If you’re interested in joining Whit’s journey, you’ll want to go in with as little information as possible. Sure, this seems like a counter-intuitive away to approach consumer product. But Where the Heart Leads is closer to arthouse film than a pulse-hastening action title. It’s a wonderfully contemplative experience that’s without peer. Gaming needs more experiences like this.

Where the Heart Leads was played on PlayStation 5
with review code provided by the publisher. 

 

Life is a series of small, but crucial decisions, Where the Heart Leads reminds us. It’s an ambitious examination of choice and will probably reverberate even after multiple play-throughs. Note: In the interest of keeping things spoiler-free, some aspects of this review will be strategically ambiguous. When interactive fiction offers opportunities for decision-making, the results can be disappointing. Too often, these games can feel like little more than digital adaptations…

Review Overview

Gameplay - 70%
Story - 95%
Aesthetics - 85%
Content - 90%
Accessibility - 90%
Innovation - 100%

88%

VERY GOOD

Summary : Lives are often used as a currency in gaming. Where the Heart Leads offers up only a single one, viewed across alternate realities, which makes all the difference.

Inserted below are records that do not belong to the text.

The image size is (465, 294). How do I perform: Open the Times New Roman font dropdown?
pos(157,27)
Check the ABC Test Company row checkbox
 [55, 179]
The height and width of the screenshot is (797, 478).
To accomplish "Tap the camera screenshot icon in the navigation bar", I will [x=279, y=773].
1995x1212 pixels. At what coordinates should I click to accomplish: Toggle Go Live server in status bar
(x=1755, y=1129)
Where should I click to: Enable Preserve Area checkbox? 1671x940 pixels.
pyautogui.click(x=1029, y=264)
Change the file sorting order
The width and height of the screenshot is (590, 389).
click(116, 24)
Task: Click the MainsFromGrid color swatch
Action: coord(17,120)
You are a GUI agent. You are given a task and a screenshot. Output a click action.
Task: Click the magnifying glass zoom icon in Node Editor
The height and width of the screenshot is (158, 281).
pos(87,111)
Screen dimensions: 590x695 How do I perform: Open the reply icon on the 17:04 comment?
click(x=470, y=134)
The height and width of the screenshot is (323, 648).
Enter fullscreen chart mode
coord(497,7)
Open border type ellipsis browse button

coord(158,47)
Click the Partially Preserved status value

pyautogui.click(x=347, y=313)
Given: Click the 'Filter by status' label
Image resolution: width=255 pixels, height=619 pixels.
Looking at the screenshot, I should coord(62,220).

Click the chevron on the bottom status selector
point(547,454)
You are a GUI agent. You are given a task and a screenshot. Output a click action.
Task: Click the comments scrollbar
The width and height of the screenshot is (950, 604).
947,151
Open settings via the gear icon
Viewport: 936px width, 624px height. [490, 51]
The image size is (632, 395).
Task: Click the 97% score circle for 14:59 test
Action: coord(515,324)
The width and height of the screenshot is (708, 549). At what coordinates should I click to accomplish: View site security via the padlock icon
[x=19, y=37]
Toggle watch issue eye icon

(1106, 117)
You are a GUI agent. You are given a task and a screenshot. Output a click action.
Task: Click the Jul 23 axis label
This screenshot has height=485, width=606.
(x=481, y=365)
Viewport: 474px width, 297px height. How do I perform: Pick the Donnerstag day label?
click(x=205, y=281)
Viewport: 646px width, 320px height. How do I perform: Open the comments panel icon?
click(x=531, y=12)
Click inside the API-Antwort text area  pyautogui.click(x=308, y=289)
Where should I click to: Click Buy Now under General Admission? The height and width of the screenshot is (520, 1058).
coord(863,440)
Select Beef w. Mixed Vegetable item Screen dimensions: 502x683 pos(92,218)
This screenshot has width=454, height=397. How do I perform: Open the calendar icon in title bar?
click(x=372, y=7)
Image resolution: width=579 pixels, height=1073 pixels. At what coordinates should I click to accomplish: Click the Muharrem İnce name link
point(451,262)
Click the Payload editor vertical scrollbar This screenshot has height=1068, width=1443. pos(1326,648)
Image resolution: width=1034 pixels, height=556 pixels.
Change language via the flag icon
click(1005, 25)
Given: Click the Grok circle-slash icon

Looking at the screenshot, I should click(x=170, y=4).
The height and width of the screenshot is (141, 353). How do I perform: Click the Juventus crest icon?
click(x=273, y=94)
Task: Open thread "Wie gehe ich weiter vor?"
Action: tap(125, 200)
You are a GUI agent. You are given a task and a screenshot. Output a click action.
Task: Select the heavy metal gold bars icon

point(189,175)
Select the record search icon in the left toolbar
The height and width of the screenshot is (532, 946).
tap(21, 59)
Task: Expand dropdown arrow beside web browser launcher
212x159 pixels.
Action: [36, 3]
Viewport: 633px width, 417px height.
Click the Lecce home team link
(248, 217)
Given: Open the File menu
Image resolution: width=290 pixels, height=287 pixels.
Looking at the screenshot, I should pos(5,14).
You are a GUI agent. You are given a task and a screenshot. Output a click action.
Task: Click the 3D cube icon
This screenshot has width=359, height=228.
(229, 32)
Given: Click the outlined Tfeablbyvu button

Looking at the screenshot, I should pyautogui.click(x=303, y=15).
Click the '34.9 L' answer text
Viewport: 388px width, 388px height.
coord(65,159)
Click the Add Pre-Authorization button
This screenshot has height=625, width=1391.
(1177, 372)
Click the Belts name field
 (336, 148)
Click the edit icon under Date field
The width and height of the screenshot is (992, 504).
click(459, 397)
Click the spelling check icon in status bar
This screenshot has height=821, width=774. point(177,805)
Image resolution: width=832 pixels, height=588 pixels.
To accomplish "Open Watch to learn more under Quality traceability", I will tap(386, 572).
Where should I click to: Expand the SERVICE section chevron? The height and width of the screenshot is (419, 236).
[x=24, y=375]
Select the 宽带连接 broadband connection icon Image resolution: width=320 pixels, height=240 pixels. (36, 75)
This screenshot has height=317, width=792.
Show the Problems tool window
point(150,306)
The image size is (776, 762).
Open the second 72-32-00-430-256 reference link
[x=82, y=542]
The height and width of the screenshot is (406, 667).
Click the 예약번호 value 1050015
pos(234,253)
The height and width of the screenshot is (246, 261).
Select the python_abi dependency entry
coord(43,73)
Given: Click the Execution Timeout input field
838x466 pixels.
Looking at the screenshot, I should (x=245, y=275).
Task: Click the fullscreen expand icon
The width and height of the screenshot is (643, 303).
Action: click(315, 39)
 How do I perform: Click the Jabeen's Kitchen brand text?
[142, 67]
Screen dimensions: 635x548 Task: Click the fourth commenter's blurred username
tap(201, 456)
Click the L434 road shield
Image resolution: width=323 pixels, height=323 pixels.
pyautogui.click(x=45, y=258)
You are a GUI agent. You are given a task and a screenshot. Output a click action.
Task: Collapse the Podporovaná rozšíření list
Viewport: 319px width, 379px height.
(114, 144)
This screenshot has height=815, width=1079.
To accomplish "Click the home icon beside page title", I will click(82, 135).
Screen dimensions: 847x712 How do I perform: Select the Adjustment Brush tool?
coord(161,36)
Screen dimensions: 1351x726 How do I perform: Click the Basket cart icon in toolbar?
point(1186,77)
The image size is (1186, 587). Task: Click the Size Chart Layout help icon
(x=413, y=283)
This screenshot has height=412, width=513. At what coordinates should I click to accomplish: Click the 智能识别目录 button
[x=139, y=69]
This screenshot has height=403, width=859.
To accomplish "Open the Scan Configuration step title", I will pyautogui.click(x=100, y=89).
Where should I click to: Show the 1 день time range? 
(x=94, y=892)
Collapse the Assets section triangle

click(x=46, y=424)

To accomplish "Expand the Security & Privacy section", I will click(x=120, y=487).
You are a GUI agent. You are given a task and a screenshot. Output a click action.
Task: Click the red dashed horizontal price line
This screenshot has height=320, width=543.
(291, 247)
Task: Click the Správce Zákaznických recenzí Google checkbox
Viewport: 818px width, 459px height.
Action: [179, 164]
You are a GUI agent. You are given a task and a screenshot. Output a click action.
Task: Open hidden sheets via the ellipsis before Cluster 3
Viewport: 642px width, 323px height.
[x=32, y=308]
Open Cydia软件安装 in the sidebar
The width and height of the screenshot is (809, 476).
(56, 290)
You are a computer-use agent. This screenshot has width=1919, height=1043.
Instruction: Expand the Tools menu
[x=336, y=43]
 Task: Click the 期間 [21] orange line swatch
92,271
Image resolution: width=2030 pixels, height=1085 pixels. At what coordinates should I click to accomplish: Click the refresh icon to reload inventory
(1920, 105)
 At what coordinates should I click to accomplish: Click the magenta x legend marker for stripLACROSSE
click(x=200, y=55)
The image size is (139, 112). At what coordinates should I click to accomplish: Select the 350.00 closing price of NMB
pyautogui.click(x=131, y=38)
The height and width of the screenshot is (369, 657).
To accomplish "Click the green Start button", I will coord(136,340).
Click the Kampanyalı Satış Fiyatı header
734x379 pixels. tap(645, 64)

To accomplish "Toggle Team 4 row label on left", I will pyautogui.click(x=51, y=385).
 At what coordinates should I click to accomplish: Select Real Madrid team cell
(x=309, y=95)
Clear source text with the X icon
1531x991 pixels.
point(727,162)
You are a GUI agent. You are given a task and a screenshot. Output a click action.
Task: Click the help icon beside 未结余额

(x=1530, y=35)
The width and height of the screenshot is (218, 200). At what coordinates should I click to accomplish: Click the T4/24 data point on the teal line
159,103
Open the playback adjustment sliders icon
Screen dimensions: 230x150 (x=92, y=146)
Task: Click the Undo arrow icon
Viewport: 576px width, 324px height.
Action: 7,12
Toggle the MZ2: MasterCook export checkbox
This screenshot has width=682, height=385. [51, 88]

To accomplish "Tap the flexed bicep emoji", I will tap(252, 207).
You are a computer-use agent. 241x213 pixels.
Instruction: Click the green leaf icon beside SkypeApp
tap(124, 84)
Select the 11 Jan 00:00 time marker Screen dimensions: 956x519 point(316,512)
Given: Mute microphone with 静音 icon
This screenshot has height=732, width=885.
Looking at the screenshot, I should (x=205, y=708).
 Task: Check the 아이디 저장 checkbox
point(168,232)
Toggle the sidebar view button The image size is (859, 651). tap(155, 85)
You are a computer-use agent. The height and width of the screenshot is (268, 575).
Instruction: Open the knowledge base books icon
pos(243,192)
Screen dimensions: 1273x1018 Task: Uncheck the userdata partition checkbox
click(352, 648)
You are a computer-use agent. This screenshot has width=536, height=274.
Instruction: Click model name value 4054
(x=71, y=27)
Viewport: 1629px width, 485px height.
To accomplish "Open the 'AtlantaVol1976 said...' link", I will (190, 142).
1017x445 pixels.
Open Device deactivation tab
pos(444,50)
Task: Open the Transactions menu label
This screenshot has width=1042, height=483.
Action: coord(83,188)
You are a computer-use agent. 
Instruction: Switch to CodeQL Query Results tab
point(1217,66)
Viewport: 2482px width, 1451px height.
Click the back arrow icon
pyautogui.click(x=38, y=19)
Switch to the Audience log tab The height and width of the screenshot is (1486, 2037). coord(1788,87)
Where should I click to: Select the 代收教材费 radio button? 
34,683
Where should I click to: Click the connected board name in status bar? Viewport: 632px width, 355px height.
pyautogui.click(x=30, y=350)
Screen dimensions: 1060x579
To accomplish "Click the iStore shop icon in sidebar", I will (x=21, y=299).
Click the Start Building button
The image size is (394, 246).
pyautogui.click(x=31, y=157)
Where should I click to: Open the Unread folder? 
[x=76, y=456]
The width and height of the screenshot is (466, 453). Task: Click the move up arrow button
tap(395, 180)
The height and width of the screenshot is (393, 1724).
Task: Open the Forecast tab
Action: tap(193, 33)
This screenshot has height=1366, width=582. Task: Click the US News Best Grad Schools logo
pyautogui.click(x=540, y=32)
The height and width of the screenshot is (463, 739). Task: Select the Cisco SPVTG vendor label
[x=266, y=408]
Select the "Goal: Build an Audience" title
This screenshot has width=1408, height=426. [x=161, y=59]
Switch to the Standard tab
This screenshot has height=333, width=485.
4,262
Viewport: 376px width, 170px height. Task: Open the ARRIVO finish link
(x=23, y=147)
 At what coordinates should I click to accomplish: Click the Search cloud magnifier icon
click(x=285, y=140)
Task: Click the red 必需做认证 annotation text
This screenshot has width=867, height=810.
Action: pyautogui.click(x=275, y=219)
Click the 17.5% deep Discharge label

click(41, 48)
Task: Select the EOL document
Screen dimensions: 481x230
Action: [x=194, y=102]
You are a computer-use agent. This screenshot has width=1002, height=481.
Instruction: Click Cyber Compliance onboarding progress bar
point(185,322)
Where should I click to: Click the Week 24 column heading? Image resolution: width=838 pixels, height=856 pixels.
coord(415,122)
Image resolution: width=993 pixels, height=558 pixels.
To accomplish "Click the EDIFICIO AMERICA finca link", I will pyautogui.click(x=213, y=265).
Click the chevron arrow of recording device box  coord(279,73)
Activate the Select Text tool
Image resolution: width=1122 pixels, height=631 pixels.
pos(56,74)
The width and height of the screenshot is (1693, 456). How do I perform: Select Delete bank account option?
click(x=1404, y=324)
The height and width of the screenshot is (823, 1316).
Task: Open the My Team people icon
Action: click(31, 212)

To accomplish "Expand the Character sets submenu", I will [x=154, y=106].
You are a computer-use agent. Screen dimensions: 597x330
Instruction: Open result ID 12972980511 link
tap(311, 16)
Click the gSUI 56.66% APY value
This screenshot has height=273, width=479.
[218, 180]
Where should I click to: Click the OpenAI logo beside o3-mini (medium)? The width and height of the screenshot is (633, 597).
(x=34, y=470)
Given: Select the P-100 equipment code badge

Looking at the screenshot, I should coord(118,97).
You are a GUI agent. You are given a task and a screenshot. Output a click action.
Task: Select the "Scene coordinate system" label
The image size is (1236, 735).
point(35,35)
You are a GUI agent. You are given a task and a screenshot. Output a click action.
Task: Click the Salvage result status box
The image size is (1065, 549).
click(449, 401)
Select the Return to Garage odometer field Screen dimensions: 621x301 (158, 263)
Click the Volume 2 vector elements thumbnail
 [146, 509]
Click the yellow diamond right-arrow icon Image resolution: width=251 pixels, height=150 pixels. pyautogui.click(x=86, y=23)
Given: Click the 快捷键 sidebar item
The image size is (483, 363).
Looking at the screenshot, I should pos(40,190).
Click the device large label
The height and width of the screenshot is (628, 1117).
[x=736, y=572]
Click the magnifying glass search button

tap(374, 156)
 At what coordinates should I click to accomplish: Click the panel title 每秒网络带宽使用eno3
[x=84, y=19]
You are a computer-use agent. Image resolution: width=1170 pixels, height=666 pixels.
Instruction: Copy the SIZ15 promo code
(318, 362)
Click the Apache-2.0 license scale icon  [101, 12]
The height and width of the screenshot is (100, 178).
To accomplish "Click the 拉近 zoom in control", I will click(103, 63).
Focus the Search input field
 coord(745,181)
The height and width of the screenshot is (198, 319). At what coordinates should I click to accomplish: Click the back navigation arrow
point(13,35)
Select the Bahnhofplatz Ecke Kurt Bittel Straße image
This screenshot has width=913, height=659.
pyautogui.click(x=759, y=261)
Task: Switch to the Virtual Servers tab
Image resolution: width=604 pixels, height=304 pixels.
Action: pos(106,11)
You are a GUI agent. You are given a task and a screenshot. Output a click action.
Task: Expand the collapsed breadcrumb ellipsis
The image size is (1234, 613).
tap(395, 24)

User Rating: 4.34 ( 3 votes)

About Robert Allen

Since being a toddler, Robert Allen has been immersed in video games, anime, and tokusatsu. Currently, his days are spent teaching at two southern California colleges. But his evenings and weekends are filled with STGs, RPGs, and action titles and well at writing for Tech-Gaming since 2007.

7 comments

  1. I was reading about this game the other day. Can you be considered ‘indie” When you worked on Metroid Prime game?

    Not trying to talk shit but asking about the definition of indie.

    • Well, I worked with Cisco, that doesn’t mean I’m Rich. For me Indie is determined by the size of the company/development team and how much money they can put into it. Of course we don’t know much money was invested. But for sure being a self-published game means that no external company give you money to make this game.

      In my Mind if Kojima rented a place with two programers and made a game with $5000 that’s definitely Indie regardless of the big name attached to him. Of course someone like Kojima can get a huge budget from a publisher, hire hundreds of programmers, artists and so on and it stops being Indie, which is more or less Kojima Productions.

      But being “a developer from the original Metroid Prime” doesn’t mean much. Retro Studios is a known studio, but the money to develop Metroid came from Nintendo. It’s not like Retro Studio had lots of money at the time the game was done.

      And back to this game, it’s the same, they stopped working from Retro, and unfortunately most of the programmers don’t have a big name in the industry so they won’t be able to get a big contract like Kojima when he departed Konami, so yes, that sounds very Indie. They do have experience and definitely mentioned you worked on Metroid helps. But that doesn’t mean that Sony will give you 1 Million to work on whatever you want.

  2. This is only for PlayStation 4 and 5, it’s not on any other systems?

  3. Is this another walking simulator?

  4. Been following this since it was called “Where the Heart is” (much better title, BTW). Pretty excited to play it tomorrow. Are they any PS5 improvements?

  5. Crazy Caterpillar

    Seems like an interesting game and well done. Too bad, Sony’s indie push is so weak. They’ve always struggled to market the indies game that they publish. Nothing has changed over the years.

    I had a friend who worked on one of the games and got so disillusioned by things, we almost left game development.

  6. Just want to say that the first hour or so is kind of slow but now I’m riveted. Great review, BTW!